── ИСХОДНЫЙ ОТРЫВОК

Война и судьба развели нас на пятнадцать лет. (Теперь это 1954 или 1955 год, после испытания “Слойки”, когда Сахаров стал академиком, физиком № 1 для руководства СССР и к нему приставили телохранителей – “секретарей”. – БА.) Встретились снова среди деревьев большого двора, окаймленного жилыми домами ЛИПАНа[11]на 2-м Щукинском. Андрей быстро заметил, что мне мешает тактичное присутствие “секретаря”, и повел к себе домой знакомить с женой и дочками. Тут разговор пошел вольный, вольнее даже, чем в былые времена, но Андрей больше спрашивал, чем рассказывал сам. Сказал только:

 

– Теперь я и академик, и герой. Такой герой, что о мореплавателе не может быть и речи[12].

И действительно, за морем он побывал лишь три десятка лет спустя. А данный им обет молчания свято исполнял до последнего дня жизни. И все, что я знаю о подводной части научного айсберга “Сахаров”, имеет источником общефизической фон, начало которому положили слухи, возникшие сразу же после академических выборов 1953 г.

────
── СОХРАНЁННЫЕ ДАННЫЕ

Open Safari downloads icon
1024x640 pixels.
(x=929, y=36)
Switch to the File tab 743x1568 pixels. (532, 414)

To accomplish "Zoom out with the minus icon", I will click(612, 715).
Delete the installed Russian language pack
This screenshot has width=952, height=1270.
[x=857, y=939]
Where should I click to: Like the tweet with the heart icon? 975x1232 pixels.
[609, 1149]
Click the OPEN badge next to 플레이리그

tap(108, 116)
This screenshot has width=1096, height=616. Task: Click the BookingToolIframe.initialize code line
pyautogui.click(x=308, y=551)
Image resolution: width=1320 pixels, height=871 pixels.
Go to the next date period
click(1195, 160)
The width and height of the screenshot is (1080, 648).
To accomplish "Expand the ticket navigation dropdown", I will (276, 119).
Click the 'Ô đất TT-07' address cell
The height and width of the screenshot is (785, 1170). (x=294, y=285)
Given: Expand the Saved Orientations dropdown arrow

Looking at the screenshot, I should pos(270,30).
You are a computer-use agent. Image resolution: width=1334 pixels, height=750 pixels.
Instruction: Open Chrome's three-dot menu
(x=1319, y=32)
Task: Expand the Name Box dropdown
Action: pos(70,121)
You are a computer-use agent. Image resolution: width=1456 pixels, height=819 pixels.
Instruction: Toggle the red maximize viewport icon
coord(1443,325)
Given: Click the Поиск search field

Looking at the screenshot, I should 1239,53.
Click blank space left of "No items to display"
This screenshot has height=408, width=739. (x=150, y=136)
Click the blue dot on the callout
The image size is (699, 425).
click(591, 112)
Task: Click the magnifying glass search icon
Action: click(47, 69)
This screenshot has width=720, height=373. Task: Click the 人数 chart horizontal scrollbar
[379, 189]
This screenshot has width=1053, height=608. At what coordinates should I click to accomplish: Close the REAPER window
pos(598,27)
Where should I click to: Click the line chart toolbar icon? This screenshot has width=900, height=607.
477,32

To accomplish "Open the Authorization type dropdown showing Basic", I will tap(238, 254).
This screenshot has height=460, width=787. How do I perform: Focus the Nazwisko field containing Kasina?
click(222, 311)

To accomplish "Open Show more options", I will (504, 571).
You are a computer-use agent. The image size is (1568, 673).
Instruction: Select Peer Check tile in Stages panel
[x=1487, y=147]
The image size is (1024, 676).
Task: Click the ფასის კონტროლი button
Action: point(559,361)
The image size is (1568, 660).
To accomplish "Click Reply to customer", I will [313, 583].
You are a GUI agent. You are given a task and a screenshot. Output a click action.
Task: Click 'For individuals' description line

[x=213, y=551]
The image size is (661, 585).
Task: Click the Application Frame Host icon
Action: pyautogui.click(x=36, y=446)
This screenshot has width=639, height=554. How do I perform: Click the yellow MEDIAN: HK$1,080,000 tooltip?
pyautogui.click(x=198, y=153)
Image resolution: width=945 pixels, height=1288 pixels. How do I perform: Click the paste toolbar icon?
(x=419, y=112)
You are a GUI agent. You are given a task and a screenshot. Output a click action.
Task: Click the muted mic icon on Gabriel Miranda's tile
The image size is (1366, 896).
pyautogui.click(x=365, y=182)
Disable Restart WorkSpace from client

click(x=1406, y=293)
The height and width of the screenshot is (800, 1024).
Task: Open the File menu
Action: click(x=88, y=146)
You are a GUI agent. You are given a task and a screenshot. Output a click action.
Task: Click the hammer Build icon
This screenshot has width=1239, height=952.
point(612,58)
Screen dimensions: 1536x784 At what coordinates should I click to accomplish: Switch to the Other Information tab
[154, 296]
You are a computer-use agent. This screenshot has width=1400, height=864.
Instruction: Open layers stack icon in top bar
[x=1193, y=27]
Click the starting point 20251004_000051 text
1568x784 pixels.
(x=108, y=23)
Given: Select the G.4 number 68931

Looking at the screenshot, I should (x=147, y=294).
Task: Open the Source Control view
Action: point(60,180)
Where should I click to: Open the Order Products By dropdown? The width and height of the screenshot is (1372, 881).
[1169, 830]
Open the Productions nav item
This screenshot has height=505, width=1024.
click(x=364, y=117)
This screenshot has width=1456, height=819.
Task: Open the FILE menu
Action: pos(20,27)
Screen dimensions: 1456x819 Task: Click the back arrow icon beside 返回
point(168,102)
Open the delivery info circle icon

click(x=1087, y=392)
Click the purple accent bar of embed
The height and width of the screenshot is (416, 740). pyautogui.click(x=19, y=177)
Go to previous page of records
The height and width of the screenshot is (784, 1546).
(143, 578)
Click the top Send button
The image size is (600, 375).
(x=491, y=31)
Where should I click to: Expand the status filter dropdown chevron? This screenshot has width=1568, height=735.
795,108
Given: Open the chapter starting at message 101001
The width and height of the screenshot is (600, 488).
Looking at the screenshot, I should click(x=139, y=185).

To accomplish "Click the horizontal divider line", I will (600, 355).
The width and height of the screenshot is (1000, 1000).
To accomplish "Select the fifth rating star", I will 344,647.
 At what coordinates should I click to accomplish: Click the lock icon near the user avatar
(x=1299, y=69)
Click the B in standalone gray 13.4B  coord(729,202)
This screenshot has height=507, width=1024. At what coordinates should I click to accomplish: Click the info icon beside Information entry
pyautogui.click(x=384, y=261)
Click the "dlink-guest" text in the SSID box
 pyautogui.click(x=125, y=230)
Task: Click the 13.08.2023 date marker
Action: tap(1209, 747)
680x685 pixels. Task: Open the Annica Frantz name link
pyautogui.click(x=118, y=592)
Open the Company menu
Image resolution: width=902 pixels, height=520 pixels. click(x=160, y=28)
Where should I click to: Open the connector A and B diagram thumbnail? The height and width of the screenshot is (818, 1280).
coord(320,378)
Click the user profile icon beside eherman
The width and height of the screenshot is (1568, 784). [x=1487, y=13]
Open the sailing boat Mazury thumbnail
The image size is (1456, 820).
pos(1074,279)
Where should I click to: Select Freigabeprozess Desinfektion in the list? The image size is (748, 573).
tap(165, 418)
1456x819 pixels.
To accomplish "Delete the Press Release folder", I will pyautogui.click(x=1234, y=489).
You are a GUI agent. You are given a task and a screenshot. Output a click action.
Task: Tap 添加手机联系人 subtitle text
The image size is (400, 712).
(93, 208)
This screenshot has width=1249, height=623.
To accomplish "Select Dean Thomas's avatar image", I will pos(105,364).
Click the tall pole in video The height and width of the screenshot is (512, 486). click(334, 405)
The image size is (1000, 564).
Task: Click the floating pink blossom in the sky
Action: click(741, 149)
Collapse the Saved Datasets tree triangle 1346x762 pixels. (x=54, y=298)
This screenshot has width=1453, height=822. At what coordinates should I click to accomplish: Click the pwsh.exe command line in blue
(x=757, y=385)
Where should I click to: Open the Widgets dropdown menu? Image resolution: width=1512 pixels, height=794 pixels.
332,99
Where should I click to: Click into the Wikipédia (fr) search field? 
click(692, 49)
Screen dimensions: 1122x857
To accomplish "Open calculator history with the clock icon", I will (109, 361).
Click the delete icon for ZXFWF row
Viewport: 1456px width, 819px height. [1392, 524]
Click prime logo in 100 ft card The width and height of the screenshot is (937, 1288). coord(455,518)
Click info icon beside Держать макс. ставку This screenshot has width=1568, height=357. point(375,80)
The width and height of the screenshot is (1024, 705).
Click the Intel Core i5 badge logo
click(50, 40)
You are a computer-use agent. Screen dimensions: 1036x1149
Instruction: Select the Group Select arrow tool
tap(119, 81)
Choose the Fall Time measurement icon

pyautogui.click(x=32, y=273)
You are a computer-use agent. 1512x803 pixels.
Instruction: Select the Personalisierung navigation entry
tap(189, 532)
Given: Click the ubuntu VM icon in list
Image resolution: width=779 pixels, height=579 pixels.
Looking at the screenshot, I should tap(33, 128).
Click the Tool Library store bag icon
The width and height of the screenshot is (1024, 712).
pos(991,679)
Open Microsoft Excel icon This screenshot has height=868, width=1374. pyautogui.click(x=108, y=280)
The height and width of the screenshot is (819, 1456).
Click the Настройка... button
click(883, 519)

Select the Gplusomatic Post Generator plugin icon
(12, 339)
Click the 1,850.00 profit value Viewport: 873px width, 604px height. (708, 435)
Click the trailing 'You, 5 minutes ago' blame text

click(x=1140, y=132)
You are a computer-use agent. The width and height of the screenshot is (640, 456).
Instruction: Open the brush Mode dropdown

────

_УСЛОВИЕ ЗАДАНИЯ_. Сколько лет спустя, согласно отрывку о Сахарове, Андрей побывал за морем? Для выполнения задания эти записи не понадобятся.

_ОТВЕТ_. Лишь три десятка лет спустя.